- PROBLEM DESCRIPTION: In the records that follow, find each line with the word "value" and copy it.

- PROVIDED ENTRIES:
* * * * *
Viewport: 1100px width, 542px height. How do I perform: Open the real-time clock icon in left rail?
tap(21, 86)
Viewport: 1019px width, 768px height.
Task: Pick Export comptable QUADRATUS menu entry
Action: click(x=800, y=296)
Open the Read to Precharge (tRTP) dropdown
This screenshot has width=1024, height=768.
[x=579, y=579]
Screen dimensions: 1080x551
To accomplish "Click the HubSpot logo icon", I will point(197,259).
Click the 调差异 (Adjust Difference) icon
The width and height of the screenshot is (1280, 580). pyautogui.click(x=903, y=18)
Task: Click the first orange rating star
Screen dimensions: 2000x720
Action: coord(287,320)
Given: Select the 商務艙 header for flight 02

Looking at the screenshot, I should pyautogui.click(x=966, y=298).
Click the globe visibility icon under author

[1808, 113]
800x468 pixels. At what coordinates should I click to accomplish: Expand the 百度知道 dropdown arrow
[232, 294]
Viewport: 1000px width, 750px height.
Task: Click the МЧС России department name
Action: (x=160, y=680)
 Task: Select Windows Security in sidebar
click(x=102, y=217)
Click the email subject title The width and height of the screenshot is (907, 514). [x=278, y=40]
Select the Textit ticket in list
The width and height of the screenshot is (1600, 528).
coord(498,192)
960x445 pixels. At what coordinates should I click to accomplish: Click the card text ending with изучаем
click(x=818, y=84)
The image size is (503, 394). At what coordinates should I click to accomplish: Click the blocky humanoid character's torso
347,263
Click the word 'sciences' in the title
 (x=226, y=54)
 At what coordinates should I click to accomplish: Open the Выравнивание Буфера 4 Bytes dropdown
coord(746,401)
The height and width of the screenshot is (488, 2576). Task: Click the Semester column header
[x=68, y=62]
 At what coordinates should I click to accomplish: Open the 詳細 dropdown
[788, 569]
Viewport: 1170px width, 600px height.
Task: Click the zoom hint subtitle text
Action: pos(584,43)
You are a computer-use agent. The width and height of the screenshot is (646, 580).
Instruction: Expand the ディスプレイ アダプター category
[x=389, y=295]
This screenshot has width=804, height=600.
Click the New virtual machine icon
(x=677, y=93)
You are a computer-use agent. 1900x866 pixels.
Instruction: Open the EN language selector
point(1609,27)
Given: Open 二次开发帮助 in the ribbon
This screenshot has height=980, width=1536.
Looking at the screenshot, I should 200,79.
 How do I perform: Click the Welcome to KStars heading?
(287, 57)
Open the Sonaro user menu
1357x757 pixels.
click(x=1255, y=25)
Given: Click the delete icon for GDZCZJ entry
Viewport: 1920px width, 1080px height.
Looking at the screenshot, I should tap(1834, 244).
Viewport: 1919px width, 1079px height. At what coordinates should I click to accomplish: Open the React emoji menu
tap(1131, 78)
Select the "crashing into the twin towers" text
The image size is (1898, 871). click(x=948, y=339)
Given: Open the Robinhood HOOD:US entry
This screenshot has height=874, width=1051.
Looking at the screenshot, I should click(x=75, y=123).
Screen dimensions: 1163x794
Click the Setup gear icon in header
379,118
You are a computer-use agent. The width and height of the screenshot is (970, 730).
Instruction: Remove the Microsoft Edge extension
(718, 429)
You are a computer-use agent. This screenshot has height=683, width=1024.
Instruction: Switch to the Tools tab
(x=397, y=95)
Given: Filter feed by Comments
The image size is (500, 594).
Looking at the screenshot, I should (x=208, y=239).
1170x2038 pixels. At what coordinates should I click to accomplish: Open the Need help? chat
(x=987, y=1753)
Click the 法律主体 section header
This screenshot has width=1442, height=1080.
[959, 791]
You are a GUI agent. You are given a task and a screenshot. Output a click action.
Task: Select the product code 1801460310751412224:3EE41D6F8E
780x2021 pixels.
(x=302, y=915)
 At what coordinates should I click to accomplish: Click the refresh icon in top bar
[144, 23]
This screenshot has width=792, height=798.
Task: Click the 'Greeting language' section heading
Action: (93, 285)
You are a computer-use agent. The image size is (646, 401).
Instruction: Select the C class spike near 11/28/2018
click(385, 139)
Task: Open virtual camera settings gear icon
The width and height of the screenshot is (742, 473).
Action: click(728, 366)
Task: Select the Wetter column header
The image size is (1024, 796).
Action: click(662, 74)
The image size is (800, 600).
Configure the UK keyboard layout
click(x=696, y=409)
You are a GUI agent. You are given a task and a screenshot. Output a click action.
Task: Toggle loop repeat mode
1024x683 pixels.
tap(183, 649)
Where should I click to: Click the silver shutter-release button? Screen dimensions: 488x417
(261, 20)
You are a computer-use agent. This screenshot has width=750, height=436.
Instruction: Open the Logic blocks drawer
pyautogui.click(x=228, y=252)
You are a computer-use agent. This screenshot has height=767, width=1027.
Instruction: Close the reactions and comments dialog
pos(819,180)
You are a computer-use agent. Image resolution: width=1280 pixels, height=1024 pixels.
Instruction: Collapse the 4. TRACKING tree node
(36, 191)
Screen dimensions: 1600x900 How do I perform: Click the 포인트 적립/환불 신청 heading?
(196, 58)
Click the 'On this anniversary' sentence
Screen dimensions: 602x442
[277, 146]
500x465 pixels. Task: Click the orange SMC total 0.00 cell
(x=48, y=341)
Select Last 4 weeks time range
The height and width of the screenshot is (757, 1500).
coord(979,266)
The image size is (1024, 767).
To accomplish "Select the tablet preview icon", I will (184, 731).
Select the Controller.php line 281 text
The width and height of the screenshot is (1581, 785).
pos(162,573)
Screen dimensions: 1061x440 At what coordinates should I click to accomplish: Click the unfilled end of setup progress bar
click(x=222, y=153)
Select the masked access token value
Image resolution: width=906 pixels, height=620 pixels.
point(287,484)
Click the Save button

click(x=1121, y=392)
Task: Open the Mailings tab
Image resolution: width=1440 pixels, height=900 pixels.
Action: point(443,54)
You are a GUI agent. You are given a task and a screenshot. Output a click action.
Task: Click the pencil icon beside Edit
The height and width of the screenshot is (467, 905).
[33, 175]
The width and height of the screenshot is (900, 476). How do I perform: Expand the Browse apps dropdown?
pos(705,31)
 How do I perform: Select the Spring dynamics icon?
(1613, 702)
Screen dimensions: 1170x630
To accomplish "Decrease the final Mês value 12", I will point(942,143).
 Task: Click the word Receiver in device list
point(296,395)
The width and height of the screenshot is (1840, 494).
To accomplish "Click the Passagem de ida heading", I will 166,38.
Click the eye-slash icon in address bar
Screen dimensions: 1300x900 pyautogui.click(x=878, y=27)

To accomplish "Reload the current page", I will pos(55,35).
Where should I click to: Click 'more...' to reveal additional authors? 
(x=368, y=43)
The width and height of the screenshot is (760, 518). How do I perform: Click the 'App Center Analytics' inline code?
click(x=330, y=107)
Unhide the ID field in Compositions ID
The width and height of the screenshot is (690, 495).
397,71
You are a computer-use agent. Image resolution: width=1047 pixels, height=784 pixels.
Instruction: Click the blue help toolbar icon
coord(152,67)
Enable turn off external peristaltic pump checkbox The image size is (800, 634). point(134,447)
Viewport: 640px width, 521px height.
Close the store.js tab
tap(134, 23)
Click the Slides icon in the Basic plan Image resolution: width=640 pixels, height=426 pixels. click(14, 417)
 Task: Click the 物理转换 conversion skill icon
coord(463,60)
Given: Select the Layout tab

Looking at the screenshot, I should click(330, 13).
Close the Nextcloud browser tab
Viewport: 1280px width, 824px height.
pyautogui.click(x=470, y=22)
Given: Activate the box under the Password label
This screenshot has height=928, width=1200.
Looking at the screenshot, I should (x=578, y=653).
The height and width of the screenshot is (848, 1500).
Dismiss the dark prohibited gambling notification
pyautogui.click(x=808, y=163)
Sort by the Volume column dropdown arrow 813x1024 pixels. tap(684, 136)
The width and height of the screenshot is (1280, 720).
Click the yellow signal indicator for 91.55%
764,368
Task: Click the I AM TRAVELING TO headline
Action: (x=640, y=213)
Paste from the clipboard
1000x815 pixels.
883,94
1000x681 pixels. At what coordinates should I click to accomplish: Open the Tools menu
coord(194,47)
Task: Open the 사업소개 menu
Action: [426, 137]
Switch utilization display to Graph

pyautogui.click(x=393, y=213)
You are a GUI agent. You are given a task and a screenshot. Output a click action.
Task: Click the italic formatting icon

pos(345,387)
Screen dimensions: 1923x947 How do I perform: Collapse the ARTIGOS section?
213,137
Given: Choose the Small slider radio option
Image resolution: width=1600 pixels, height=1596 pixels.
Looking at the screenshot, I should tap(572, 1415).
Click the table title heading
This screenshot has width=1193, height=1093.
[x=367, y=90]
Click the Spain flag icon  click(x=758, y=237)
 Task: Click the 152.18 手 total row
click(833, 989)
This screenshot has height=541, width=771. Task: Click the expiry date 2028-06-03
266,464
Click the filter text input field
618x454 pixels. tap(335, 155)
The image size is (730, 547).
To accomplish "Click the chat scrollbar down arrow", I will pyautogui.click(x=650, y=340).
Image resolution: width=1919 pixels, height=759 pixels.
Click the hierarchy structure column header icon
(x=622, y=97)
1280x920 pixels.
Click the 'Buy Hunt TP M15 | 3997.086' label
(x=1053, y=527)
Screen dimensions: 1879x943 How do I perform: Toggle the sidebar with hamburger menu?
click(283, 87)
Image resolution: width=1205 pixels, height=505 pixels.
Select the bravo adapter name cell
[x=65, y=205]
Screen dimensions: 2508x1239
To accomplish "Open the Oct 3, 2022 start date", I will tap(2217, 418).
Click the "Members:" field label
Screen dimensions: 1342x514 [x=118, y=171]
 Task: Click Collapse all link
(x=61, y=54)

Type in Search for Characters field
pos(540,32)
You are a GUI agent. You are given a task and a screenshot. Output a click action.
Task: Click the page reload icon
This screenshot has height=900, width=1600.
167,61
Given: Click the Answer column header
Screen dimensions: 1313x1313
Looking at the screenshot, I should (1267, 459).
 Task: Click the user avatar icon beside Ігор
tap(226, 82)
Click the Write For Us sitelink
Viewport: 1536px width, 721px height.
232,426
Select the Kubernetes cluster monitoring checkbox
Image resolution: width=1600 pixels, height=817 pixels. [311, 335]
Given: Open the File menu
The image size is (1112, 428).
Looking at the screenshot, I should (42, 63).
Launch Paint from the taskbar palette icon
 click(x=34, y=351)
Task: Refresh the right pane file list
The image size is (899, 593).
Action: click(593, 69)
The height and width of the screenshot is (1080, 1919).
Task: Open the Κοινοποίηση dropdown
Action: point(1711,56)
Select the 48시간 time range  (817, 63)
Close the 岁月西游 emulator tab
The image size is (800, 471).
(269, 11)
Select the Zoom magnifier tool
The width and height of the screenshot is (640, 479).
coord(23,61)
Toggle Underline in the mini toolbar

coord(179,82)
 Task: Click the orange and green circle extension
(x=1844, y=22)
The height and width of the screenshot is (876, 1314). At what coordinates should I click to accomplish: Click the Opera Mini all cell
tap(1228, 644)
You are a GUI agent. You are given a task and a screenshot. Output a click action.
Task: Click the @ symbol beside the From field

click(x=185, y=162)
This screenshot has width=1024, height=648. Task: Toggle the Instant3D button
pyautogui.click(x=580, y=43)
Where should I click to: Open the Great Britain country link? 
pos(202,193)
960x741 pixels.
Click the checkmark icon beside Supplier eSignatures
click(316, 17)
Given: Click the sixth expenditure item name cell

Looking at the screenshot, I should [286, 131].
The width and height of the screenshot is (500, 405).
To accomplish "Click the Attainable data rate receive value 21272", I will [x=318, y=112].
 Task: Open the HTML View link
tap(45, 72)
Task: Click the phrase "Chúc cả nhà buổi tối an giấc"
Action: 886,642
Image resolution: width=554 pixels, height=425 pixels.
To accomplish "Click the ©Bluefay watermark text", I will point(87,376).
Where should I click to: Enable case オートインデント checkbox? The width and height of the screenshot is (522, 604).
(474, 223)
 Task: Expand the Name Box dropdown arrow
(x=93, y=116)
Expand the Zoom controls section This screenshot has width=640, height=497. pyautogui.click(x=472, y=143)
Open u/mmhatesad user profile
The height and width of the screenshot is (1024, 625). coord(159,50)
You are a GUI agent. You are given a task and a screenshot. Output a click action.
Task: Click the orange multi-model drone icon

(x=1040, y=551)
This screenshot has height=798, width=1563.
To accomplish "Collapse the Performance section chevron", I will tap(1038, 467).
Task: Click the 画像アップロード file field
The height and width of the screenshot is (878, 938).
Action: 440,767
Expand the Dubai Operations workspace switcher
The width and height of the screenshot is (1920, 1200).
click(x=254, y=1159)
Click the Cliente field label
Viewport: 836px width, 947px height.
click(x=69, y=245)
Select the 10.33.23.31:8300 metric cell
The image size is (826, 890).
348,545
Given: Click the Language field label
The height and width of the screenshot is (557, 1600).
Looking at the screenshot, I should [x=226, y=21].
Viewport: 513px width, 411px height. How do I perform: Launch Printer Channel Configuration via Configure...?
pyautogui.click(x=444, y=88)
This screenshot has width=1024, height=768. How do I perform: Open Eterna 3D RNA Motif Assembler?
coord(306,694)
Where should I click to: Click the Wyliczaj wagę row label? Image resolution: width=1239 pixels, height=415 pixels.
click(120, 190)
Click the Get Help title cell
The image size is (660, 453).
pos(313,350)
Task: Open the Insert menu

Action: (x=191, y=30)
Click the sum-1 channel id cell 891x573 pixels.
* * * * *
- SOLUTION FOR THIS TASK:
Select the masked access token value
To accomplish "Decrease the final Mês value 12", I will point(942,143).
To accomplish "Click the Attainable data rate receive value 21272", I will [x=318, y=112].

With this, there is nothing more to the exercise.